Emang Bisnis Punya Etika??? | ARSAD CORNER

Emang Bisnis Punya Etika???

Rabu, 24 November 20100 komentar


Prolog


Setelah menerima undangan panitia dan mencoba mencermatinya, hal pertama yang terbersit dalam fikiran saya adalah pertanyaan besar mengapa tema “etika bisnis” menjadi menarik dan pantas untuk mengemuka dalam seminar ini. Apakah panitia telah terjebak pada dogma kekejaman bisnis, ataukah diantara mereka ada yang pernah menjadi korban praktek bisnis dan kemudian menjadikan seminar ini sebagai moment stategis untuk melakukan edukasi sosial yang persuasif sehingga tidak akan muncul korban berikutnya.  Saya tak menemukan jawabannya dan bahkan tidak berani berkesimpulan pada satu pilihan. Namun kebuntuan ini telah menggiring  saya untuk berdoa semoga ini bukan bagian dari skenario konstruktif menjauhkan kita dari minat menekuni dunia bisnis, tetapi merupakan cara cerdas panitia mengajak kita untuk tetap memegang teguh “etika” dalam memainkan peran sebagai pebisnis. Amin

Ada satu kebiasaan saya tiap kali memberi ceramah dalam berbagai aktivitas ilmiah yaitu membatasi diri pada tingkat penawaran wacana saja tanpa memaksa atau menggiring audience pada satu pilihan. Hal ini semata-mata bentuk penghormatan saya atas kedewasaan dan kecerdasan audience. Dengan demikian, apa yang saya sampaikan terbatas pada pengayaan referensi untuk melakukan satu pilihan.

Memaknai Etika


Persepsi saya, etika identik dengan kesantunan atas nilai/kebenaran  yang selanjutnya menjadi pedoman dalam setiap tindakan dan perilaku. Bisa saja nilai itu  bersumber dari kesepakatan masyarakat atau sekelompok orang  dan atau mutlak bersumber dari ajaran/kalam Tuhan lewat kitab-Nya. Ketika nilai itu dilanggar maka sang pelanggar akan di cap sebagai orang tak beretika.

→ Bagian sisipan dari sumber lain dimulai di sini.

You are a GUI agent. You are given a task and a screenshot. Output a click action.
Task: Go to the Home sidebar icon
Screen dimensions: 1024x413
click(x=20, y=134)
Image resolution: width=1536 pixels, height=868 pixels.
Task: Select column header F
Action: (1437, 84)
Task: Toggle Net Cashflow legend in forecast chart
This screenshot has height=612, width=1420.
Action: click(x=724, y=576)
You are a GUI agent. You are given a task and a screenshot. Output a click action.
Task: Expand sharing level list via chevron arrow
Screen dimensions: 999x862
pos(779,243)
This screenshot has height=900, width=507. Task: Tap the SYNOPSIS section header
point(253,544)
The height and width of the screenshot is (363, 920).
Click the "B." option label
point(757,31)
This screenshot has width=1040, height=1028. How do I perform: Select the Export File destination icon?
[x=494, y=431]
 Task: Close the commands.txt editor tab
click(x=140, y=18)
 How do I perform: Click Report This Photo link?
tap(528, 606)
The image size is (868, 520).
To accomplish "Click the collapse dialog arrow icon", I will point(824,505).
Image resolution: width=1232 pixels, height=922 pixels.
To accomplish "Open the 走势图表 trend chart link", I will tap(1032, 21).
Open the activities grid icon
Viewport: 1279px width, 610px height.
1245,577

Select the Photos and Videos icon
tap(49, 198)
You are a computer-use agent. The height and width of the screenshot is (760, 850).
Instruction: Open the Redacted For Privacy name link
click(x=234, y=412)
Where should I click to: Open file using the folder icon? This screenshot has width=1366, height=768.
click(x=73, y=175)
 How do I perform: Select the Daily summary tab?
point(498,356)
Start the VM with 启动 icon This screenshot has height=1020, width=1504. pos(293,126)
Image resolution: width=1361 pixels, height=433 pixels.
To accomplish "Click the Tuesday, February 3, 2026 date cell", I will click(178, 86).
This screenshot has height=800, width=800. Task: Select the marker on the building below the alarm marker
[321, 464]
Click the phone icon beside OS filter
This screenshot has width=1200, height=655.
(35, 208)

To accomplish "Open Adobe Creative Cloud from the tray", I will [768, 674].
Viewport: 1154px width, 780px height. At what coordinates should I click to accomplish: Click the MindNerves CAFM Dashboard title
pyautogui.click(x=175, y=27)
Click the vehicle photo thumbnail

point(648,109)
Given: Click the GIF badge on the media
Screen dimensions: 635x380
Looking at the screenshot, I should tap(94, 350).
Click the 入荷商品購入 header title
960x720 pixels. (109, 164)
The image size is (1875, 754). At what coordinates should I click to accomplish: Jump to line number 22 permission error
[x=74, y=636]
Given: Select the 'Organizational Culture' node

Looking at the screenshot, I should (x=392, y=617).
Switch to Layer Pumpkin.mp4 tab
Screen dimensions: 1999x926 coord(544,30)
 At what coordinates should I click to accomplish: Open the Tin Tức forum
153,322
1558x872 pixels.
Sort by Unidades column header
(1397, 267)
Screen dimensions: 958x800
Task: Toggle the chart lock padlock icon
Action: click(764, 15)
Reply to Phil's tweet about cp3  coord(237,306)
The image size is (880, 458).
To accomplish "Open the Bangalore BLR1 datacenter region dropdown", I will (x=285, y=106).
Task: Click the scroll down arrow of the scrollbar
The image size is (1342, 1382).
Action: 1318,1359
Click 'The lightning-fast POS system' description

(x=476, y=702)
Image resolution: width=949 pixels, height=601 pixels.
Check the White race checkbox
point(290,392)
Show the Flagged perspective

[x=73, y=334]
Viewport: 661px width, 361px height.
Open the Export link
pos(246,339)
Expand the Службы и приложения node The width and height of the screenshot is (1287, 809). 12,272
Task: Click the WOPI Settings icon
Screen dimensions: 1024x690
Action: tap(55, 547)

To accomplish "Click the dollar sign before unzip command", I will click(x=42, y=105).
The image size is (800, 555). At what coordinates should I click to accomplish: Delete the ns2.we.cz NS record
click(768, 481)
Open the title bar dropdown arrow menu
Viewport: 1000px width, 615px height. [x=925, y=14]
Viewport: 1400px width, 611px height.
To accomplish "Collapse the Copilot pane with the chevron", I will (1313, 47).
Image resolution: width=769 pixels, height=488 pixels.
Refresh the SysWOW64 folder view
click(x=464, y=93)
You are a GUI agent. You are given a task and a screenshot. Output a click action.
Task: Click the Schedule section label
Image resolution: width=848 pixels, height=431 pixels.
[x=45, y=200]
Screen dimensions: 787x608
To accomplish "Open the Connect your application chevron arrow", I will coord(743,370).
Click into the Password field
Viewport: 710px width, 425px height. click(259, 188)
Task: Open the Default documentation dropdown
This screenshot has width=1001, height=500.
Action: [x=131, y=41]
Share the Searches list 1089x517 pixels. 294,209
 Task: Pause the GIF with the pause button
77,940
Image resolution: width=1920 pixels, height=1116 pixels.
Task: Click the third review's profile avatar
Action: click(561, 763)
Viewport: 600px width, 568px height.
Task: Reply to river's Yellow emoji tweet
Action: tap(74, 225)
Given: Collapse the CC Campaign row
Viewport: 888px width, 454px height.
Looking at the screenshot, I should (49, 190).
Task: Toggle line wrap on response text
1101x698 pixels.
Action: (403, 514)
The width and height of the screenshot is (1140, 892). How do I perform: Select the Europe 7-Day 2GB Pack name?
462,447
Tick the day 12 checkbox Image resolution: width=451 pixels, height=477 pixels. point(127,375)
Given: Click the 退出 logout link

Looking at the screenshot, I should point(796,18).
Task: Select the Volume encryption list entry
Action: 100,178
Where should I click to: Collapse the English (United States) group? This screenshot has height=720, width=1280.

Menilik 2 (dua) sumber “nilai/kebenaran”, yang tidak terbantahkan adalah konsep nilai ciptaan Tuhan yang terdeskriptif secara sistematis dalam kitab-Nya. Perdebatan yang biasa terjadi hanya pada tingkat intrepretasi kalam-Nya  dan tak satupun berani mencoba mempersalahkan redaksional Tuhan. Hal itu menunjukkan bahwa tidak ada baiknya untuk mempersalahkan Tuhan urusan berkalimat dan sekaligus mempertegas bahwa nilai-nilai  yang diajarkan Tuhan bersifat mutlak dan pasti kebenarannya. Kalau demikian adanya, bagimana dengan tingkat absolutisme nilai/kebenaran yang bersumber dari hasil kesepakatan (tertulis atau tidak tertulis)  sekelompok orang atau masyarakat ???.


Terkadang tergoda untuk skeptis atas proses terbentuknya sebuah konsep nilai/kebenaran tak lepas dari unsur kepentingan. Sehingga, rumusan akhir dari sebuah nilai/kebenaran merupakan titik tengah (keterwakilan/akomodatif) dari berbagai kepentingan yang ada. Ironisnya,ketika kepentingan berkembang dan konsep nilai yang ada tidak berkemampuan mengakomodir dinamika kepentingan, koreksi kebenaran atas konsep nilai sebelumnya telah terjadi secara alamiah dan mendorong untuk melakukan adaptasi dan membawa pergeseran nilai pada konsep yang baru.

Berbicara tentang kebenaran, hal ini mengingatkan saya pada seorang sahabat/saudara yang mencoba mengklasifkasikan sebuah kebenaran sebagaimana berikut ini :
1.         Kebenaran Hakekat/kebenaran obyektif.
Kebenaran ini diperuntukkan pada kalam Tuhan yang kebenaran bersifat absolut.
2.         Kebenaran otoriter.
Kebenaran/nilai yang menjadi pedoman merupakan dogma yang dipaksakan oleh sang penguasa/pimpinan kelompok. Karena sang penguasa begitu otoriter, maka pilihan yang tersedia hanya meng-amini atau keluar dari kesatuan. 
3.         Kebenaran mayoritas/kolektivitas.
Pada jenis ini, kebenaran ditentukan oleh suara mayoritas dan bahkan terjebak pada substansi kebenaran sesungguhnya sehingga sangat memungkinkan sesuatu yang salah (dalam perpsektif Tuhan) menjadi benar dalam konteks manusia.
4.         Kebenaran subyektif
Ketika satu bentuk tawaran konsep nilai/kebenaran menarik,menguntungkan dan bahkan mengandung  tawaran kenikmatan didalamnya, maka biasanya seseorang terdorong untuk memperjuangkannya menjadi sebuah kebenaran.  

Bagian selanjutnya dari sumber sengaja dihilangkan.